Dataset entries
=== Begin Enclosure ===
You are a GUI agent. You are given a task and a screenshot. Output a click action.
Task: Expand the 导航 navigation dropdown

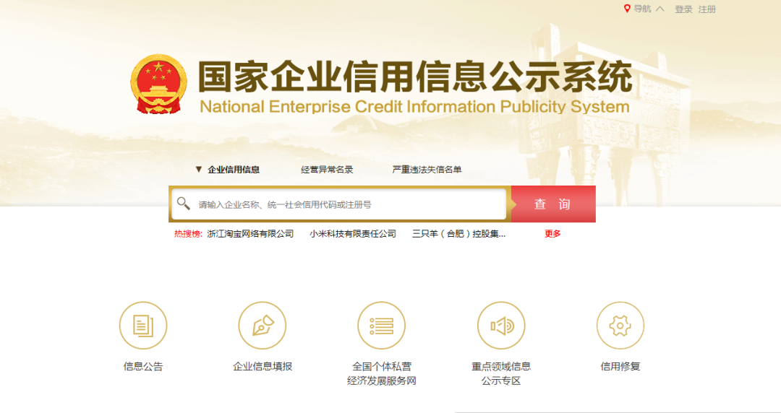(642, 9)
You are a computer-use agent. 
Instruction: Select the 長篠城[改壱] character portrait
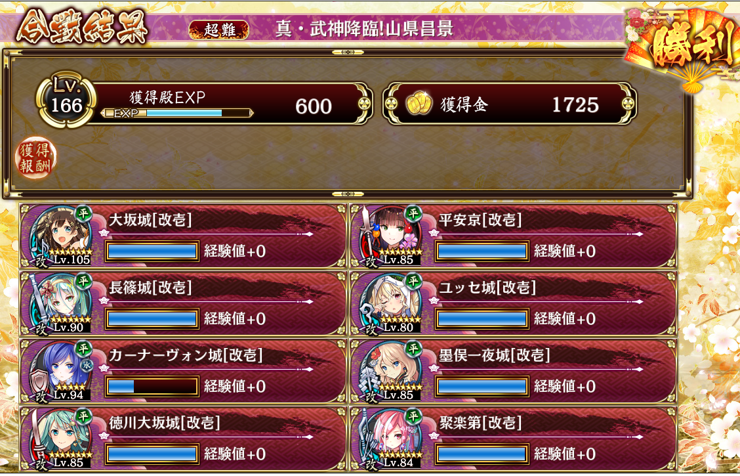(x=60, y=303)
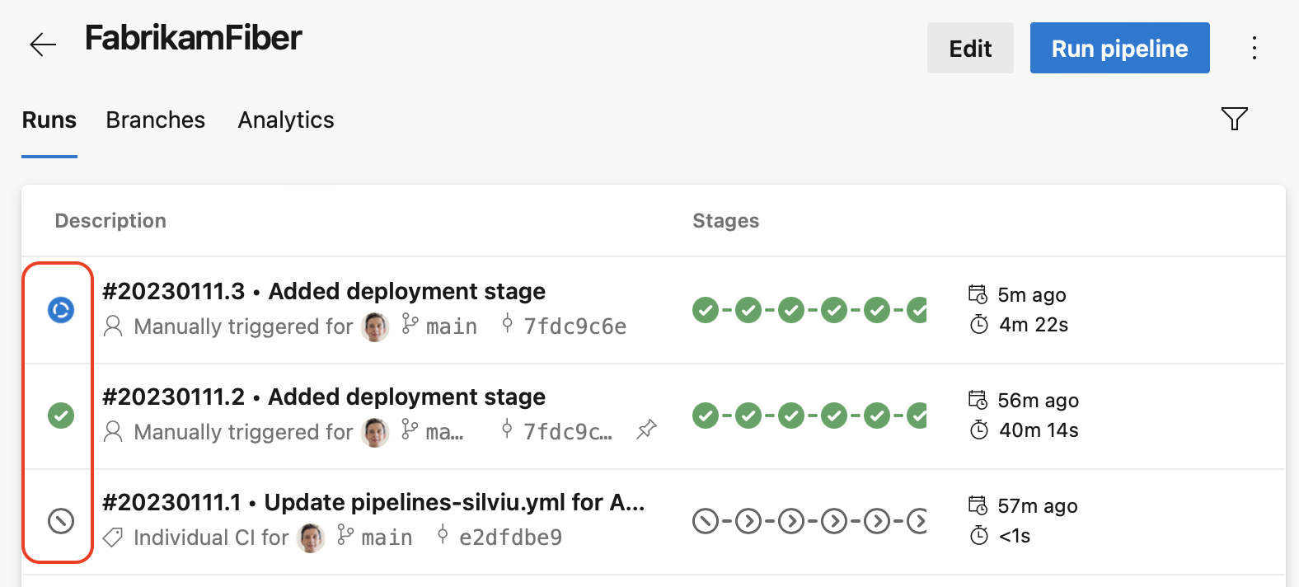Click the tag icon beside Individual CI

[113, 537]
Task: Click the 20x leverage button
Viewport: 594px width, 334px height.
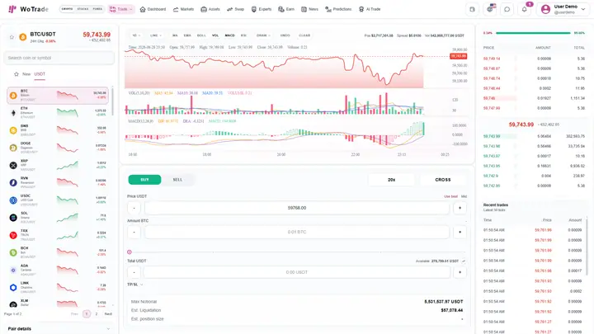Action: (391, 180)
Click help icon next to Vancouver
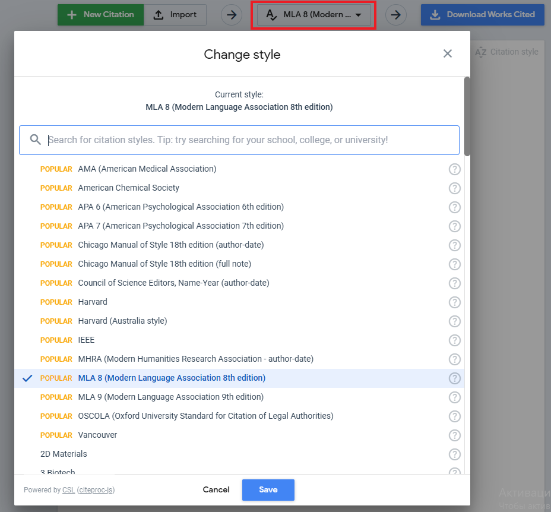 click(x=454, y=435)
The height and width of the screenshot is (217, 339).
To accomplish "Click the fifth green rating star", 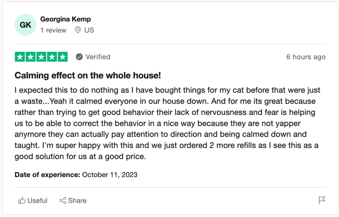I will pos(62,57).
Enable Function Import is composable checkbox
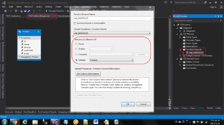The image size is (224, 125). [x=75, y=23]
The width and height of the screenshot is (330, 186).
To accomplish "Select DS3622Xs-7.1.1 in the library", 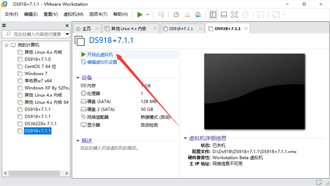I will point(40,124).
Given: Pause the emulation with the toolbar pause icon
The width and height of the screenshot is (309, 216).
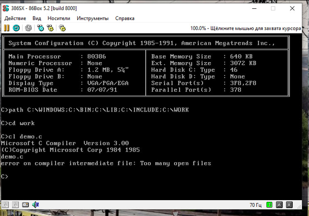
=== End Enclosure ===
:: Problem requirements ::
Copy exactly the lines from the first line of the records above through the line with "You are a computer-use agent.", both included, and nothing else. Pictures stay out.

:: Solution for this problem ::
You are a GUI agent. You are given a task and a screenshot. Output a click action.
Task: Expand the 导航 navigation dropdown

(642, 9)
You are a computer-use agent. 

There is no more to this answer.